Author: Richard Paul Walker
Publisher:
Published: 2001
Total Pages: 294
ISBN-13:
DOWNLOAD EBOOKPresents an analysis of the prisoner of war program as it was carried out in Texas during World War II, looking at how camps were selected and constructed, camp routine, the treatment of prisoners, and the problems encountered with the pro-Nazi prisoners.
Author: Pierre Berton
Publisher: Anchor Canada
Published: 2011-03-11
Total Pages: 365
ISBN-13: 0385673582
DOWNLOAD EBOOKCanada’s master storyteller returns to the North to chronicle the extraordinary stories of five inspiring and controversial characters.
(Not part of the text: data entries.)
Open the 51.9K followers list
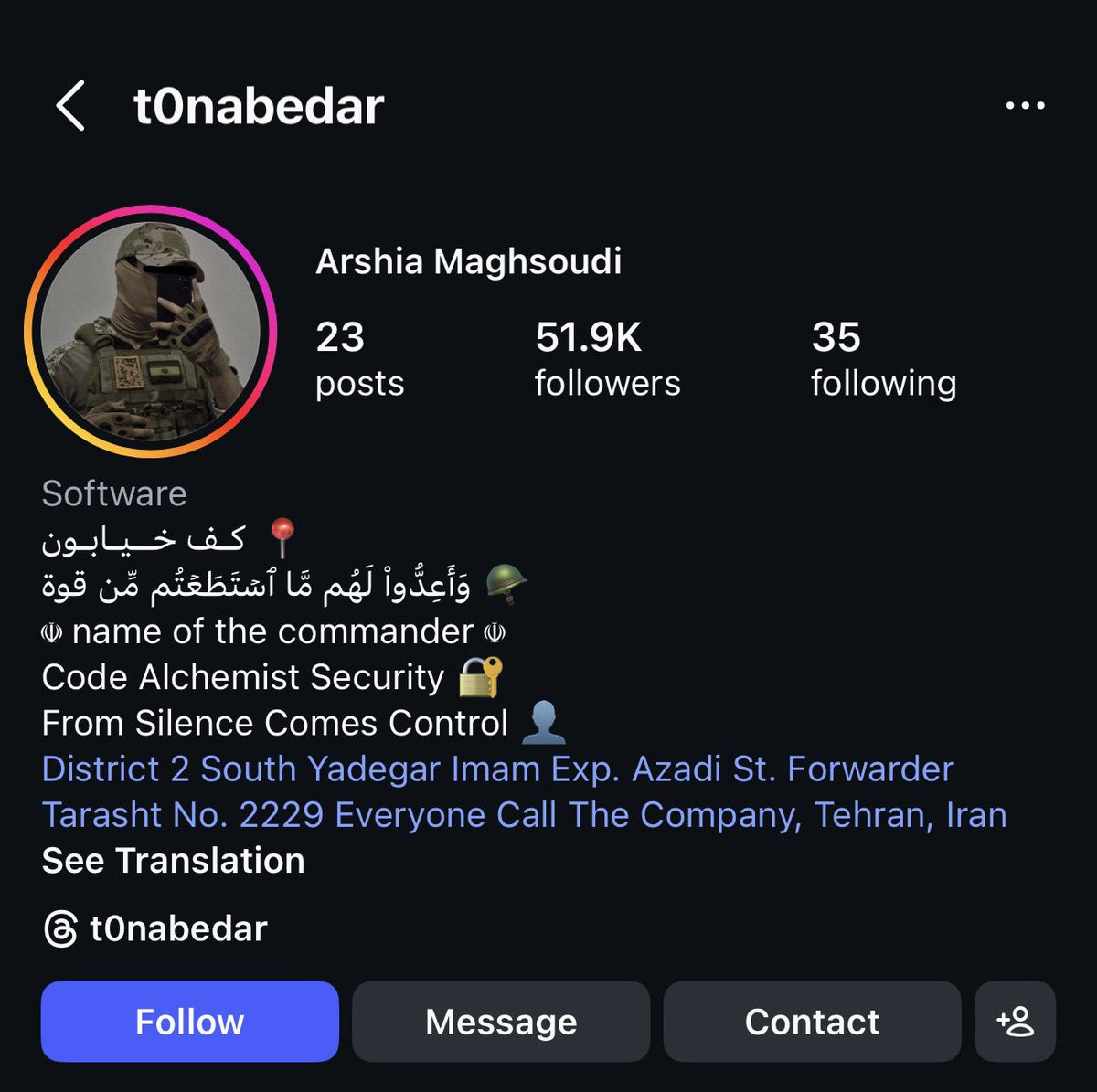The width and height of the screenshot is (1097, 1092). pos(607,359)
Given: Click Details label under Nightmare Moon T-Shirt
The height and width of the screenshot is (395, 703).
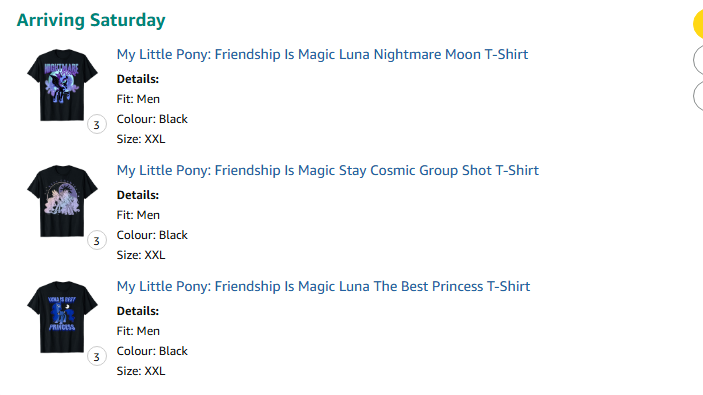Looking at the screenshot, I should 138,79.
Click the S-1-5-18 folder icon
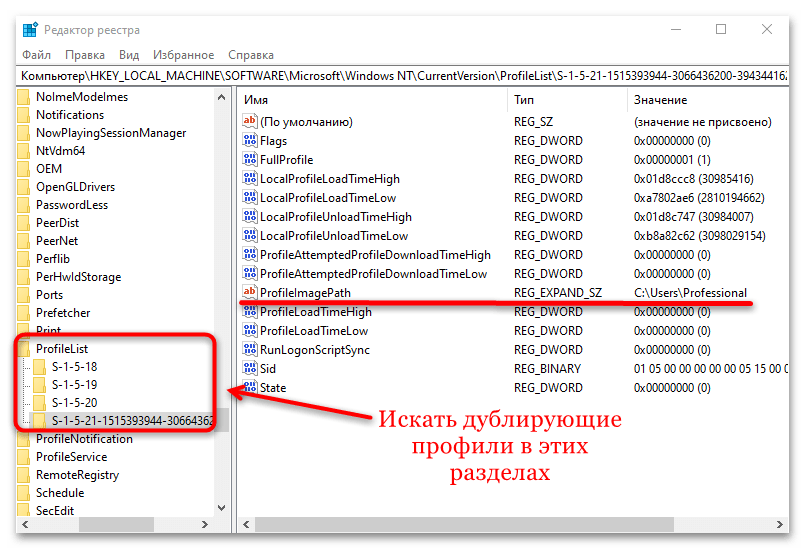805x549 pixels. [x=40, y=367]
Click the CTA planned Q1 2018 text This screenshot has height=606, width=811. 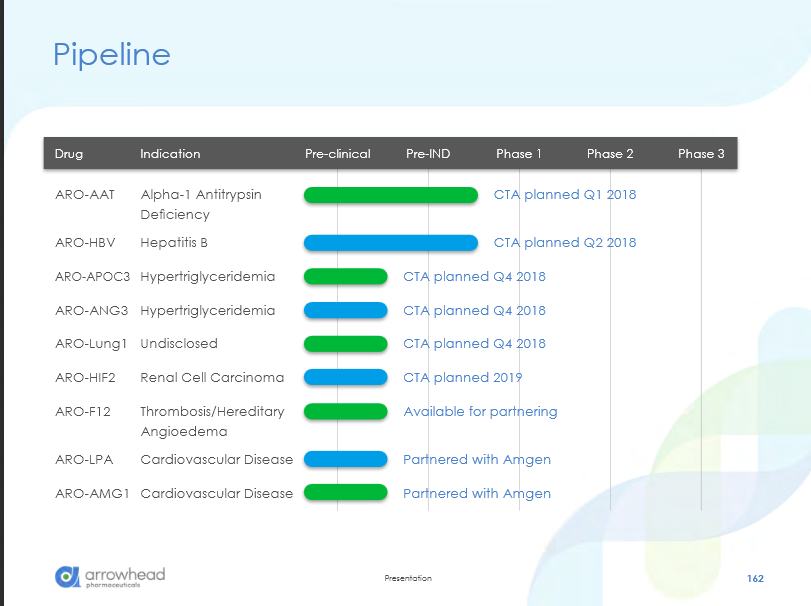click(565, 195)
Canada’s master storyteller returns to the North to bring history to life. Prisoners of the North tells the extraordinary stories of five inspiring and controversial characters whose adventures in Canada’s frozen wilderness are no less fascinating today than they were a hundred years ago. We meet Joseph Boyle, the self-made millionaire gold prospector from Woodstock, Ontario, who went off to the Great War with the word “Yukon” inscribed on his shoulder straps, and solid-gold maple-leaf lapel badges. There he survived several scrapes with rogue Bolsheviks, earned the admiration of Trotsky, saved Romania from the advancing Germans, and entered into a passionate affair with its queen. We meet Vilhjalmur Steffansson, who knew every corner of the Canadian North better than any explorer. His claim to have discovered a tribe of “Blond Eskimos” brought him world-wide attention and landed him in controversy that would dog him the rest of his life. There is John Hornby, the eccentric public-school Englishman so enthralled with the Barren Grounds where he lived that he finally starved to death there with the two young men who had joined his adventures. Berton gives us a riveting account of the contradictory life of Robert Service — a world-famous poet whose self-effacement was completely at odds with his public persona. And we meet the extraordinary Lady Jane Franklin, who belied every last stereotype about Victorian women with her immense determination, energy, and sense of adventure. She travelled more widely than even her famous explorer husband, Sir John. And her indefatigable efforts to find him after his disappearance were legendary. A Yukoner himself, Berton weaves these tales of courage, fortitude, and reckless lust for adventure with a love for Canada’s harsh north. With his sharp eye for detail and faultless ear for a good story, Pierre Berton shows once again why he is Canada’s favourite historian.